[Listed records]
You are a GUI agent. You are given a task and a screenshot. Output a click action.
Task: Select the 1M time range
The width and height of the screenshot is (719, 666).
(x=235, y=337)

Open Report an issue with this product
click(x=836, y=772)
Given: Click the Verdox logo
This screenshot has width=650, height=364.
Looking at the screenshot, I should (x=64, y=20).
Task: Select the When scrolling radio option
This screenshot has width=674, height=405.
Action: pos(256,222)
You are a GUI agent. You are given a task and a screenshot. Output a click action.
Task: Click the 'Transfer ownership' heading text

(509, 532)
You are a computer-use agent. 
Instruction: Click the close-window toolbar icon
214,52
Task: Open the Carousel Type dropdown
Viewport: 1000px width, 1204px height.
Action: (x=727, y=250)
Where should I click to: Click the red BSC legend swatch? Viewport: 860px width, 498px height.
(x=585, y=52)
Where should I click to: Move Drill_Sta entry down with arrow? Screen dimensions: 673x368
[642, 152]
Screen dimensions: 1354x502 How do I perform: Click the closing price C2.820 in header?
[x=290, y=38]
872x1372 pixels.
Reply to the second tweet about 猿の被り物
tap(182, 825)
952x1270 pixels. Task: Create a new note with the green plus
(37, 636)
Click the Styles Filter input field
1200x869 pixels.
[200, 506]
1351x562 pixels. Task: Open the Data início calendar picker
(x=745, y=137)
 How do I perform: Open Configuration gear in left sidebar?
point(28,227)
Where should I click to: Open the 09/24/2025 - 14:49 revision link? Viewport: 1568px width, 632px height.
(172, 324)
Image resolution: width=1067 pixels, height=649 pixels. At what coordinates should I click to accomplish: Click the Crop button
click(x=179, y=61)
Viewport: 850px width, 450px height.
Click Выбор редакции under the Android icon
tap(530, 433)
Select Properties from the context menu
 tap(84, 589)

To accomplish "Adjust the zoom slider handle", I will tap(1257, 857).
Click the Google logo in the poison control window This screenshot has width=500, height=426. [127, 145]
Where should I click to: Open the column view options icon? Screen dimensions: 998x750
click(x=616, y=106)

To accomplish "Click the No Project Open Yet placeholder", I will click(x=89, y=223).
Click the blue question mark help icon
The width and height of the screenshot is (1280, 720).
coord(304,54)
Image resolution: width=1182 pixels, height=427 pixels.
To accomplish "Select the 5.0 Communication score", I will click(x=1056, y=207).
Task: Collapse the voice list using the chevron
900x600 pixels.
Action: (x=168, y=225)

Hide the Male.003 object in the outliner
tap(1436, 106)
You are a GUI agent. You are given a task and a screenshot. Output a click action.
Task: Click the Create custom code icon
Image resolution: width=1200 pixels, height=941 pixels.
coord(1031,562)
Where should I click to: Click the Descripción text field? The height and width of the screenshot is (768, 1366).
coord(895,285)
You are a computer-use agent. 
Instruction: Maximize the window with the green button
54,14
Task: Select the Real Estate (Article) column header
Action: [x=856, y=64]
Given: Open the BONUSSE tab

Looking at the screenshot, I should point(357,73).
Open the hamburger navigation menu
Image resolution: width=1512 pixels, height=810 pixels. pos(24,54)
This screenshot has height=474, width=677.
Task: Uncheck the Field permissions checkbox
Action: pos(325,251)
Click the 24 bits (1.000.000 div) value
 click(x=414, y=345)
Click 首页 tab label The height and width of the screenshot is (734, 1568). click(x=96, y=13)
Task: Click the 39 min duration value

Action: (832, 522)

[Task requirements]
Starting with the first record, copy everything through the final one exactly.

[Answer section]
You are a GUI agent. You are given a task and a screenshot. Output a click action.
Task: Select the 1M time range
The width and height of the screenshot is (719, 666).
(x=235, y=337)

Open Report an issue with this product
click(x=836, y=772)
Given: Click the Verdox logo
This screenshot has width=650, height=364.
Looking at the screenshot, I should (x=64, y=20).
Task: Select the When scrolling radio option
This screenshot has width=674, height=405.
Action: pos(256,222)
You are a GUI agent. You are given a task and a screenshot. Output a click action.
Task: Click the 'Transfer ownership' heading text

(509, 532)
You are a computer-use agent. 
Instruction: Click the close-window toolbar icon
214,52
Task: Open the Carousel Type dropdown
Viewport: 1000px width, 1204px height.
Action: (x=727, y=250)
Where should I click to: Click the red BSC legend swatch? Viewport: 860px width, 498px height.
(x=585, y=52)
Where should I click to: Move Drill_Sta entry down with arrow? Screen dimensions: 673x368
[642, 152]
Screen dimensions: 1354x502 How do I perform: Click the closing price C2.820 in header?
[x=290, y=38]
872x1372 pixels.
Reply to the second tweet about 猿の被り物
tap(182, 825)
952x1270 pixels. Task: Create a new note with the green plus
(37, 636)
Click the Styles Filter input field
1200x869 pixels.
[200, 506]
1351x562 pixels. Task: Open the Data início calendar picker
(x=745, y=137)
 How do I perform: Open Configuration gear in left sidebar?
point(28,227)
Where should I click to: Open the 09/24/2025 - 14:49 revision link? Viewport: 1568px width, 632px height.
(172, 324)
Image resolution: width=1067 pixels, height=649 pixels. At what coordinates should I click to accomplish: Click the Crop button
click(x=179, y=61)
Viewport: 850px width, 450px height.
Click Выбор редакции under the Android icon
tap(530, 433)
Select Properties from the context menu
 tap(84, 589)

To accomplish "Adjust the zoom slider handle", I will tap(1257, 857).
Click the Google logo in the poison control window This screenshot has width=500, height=426. [127, 145]
Where should I click to: Open the column view options icon? Screen dimensions: 998x750
click(x=616, y=106)

To accomplish "Click the No Project Open Yet placeholder", I will click(x=89, y=223).
Click the blue question mark help icon
The width and height of the screenshot is (1280, 720).
coord(304,54)
Image resolution: width=1182 pixels, height=427 pixels.
To accomplish "Select the 5.0 Communication score", I will click(x=1056, y=207).
Task: Collapse the voice list using the chevron
900x600 pixels.
Action: (x=168, y=225)

Hide the Male.003 object in the outliner
tap(1436, 106)
You are a GUI agent. You are given a task and a screenshot. Output a click action.
Task: Click the Create custom code icon
Image resolution: width=1200 pixels, height=941 pixels.
coord(1031,562)
Where should I click to: Click the Descripción text field? The height and width of the screenshot is (768, 1366).
coord(895,285)
You are a computer-use agent. 
Instruction: Maximize the window with the green button
54,14
Task: Select the Real Estate (Article) column header
Action: [x=856, y=64]
Given: Open the BONUSSE tab

Looking at the screenshot, I should point(357,73).
Open the hamburger navigation menu
Image resolution: width=1512 pixels, height=810 pixels. pos(24,54)
This screenshot has height=474, width=677.
Task: Uncheck the Field permissions checkbox
Action: pos(325,251)
Click the 24 bits (1.000.000 div) value
 click(x=414, y=345)
Click 首页 tab label The height and width of the screenshot is (734, 1568). click(x=96, y=13)
Task: Click the 39 min duration value

Action: (832, 522)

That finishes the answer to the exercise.